There was no need to preserve the New Testament. One must wonder, if there is a God and He wanted us to know Him, wouldn’t He have raised a community of people devoted to the preservation of His scripture? This is what we find in the religion of Islam, but it is not something we can find in the religion of Christianity. Interestingly, this rejection of textus receptus for textus criticus raises a very disturbing problem. If the collective world of Christendom, could not preserve their scripture for over 2000 years and they needed to reconstruct their scripture, what else has their religious tradition failed to preserve? What if their traditional teachings about the Trinity are wrong and need to be recovered. What if their traditional beliefs about Jesus dying for their sins are wrong and need to be recovered? What if…? Islam does not carry with it, such uncertainty, only Christianity can and does. For me, that’s a problem.
and Allah knows best.
Lots of orientalists and missionaries thinks that manuscripts are the only way of preserving Qur’an.
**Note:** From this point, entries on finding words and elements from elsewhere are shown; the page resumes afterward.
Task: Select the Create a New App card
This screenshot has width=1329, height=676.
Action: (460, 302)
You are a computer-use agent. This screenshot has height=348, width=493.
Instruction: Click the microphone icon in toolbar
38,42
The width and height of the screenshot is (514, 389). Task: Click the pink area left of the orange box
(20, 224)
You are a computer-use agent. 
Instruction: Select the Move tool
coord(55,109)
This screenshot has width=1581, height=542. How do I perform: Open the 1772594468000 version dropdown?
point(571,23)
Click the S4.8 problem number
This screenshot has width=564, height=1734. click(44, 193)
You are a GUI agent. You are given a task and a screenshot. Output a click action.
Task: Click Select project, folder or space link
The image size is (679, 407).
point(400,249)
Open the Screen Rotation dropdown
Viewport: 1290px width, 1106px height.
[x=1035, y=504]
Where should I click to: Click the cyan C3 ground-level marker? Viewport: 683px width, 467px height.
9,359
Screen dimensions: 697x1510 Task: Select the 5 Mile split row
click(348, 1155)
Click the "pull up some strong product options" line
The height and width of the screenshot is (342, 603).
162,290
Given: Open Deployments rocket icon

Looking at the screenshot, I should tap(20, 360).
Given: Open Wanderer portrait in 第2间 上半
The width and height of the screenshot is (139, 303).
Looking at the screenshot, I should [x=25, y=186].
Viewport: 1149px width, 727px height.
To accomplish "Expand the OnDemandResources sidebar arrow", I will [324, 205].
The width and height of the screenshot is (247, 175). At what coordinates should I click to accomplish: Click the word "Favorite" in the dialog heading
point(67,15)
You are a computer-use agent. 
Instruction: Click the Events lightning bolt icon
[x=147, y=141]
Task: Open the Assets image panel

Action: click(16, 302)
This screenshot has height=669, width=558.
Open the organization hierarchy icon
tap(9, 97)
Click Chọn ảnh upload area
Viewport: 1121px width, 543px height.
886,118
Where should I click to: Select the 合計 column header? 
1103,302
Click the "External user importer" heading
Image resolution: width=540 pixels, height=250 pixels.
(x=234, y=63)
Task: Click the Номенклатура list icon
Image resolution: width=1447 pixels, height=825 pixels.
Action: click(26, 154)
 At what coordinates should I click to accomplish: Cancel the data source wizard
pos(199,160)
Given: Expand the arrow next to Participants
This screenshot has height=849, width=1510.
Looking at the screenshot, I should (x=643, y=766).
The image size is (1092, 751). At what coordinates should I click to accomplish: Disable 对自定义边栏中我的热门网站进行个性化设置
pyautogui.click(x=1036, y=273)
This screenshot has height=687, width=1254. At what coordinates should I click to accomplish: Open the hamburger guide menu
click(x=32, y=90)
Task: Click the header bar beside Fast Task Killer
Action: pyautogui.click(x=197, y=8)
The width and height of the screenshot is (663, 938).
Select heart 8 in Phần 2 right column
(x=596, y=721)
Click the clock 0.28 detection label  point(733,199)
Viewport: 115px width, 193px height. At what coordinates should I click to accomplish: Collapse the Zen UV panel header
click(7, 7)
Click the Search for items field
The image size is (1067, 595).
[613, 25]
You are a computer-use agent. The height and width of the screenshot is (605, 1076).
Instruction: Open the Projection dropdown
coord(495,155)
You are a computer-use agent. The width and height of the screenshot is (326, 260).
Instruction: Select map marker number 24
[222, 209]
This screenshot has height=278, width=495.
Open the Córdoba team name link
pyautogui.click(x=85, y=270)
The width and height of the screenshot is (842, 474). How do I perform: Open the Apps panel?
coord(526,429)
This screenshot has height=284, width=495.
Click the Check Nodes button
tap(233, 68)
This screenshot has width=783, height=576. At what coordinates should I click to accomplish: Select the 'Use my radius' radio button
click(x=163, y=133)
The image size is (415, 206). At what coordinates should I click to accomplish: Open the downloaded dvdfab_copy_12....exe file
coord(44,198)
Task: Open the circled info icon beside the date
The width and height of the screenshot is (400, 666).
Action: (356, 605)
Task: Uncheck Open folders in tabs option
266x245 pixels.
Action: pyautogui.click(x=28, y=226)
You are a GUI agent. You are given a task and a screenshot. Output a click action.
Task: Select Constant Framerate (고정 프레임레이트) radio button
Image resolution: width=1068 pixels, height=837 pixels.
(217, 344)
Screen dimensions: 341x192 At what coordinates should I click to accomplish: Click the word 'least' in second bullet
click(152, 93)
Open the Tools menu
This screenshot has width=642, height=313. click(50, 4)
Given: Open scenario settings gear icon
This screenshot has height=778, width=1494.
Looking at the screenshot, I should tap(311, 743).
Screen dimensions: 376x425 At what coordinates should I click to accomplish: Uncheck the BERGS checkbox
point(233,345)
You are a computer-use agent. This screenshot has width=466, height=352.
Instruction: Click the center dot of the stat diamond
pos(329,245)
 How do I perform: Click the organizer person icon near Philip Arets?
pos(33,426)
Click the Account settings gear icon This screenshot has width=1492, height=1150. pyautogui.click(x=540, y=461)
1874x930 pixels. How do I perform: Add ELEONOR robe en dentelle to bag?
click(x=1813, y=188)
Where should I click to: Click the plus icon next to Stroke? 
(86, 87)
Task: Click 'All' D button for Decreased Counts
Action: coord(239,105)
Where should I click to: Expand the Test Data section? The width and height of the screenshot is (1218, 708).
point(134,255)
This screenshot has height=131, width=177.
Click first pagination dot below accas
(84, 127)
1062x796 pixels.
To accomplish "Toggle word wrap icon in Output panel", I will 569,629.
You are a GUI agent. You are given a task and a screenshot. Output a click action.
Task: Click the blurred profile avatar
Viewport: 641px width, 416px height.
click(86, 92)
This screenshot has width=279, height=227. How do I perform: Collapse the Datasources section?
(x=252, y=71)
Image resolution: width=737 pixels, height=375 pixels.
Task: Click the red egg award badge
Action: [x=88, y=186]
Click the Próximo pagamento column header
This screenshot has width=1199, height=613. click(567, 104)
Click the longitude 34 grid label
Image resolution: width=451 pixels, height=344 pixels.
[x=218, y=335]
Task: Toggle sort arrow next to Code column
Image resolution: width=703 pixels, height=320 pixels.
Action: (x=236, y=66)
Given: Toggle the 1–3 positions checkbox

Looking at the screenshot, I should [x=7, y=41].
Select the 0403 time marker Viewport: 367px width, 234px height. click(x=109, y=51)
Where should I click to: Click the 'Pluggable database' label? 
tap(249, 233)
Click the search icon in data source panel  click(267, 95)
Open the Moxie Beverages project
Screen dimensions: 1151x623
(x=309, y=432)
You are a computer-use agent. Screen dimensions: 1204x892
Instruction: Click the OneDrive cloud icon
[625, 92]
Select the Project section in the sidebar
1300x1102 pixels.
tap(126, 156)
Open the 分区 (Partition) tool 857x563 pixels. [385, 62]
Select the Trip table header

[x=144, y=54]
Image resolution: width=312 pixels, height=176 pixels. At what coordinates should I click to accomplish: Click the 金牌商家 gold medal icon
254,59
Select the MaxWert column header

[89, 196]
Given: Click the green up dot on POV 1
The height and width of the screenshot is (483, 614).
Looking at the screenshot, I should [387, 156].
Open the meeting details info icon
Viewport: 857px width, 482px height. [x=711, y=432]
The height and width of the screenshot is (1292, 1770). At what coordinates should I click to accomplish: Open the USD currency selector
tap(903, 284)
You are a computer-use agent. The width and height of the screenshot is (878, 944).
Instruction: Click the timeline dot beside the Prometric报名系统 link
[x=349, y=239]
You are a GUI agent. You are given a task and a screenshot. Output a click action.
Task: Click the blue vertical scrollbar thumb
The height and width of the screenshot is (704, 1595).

Well that’s not certainly the case of Muslims.It is important to understand, that physical writing down of the Quran was not the main way that the Quran was recorded and preserved. Back then very few people could actually write.Arab of 600AD was oral society.Thus huge emphasis was placed on ability to memorize the Qur’an. Thus, in this type of oral society, the vast majority of the Companions learned and recorded the Quran by memorization. In addition to their natural ability to memorize, the rhythmic nature of the Quran made its memorization much easier.Moreover the Qur’an was not narrated to just a few select Companions. It was heard and memorized by hundreds and thousands of people, many of them travellers to Madina and distant places. Thus, chapters and verses of the Quran quickly spread during the life of the Prophet to all corners of the Arabian Peninsula. Those who had heard verses from the Prophet would go and spread them to tribes far away, who would also memorize them. In this way, the Qur’an achieved a literary status known among the Arabs as mutawatir. Even today we have many hafiz and it’s the unbreakable chain from Prophet Muhammad(pbuh).The tradition of memorizing the Qur’an is on. But That is not the case of Bible or NT whatever you call.
“Indeed, it is We who sent down the Quran and indeed, We will be it’s guardian.” [Surat al-Hijr, verse 9]
This is the way The Qur’an is preserved both orally and by manuscripts.
Ijaz, some of us want a critical text of the Quran that way we can know about the textual variants. Wouldn’t you want one too?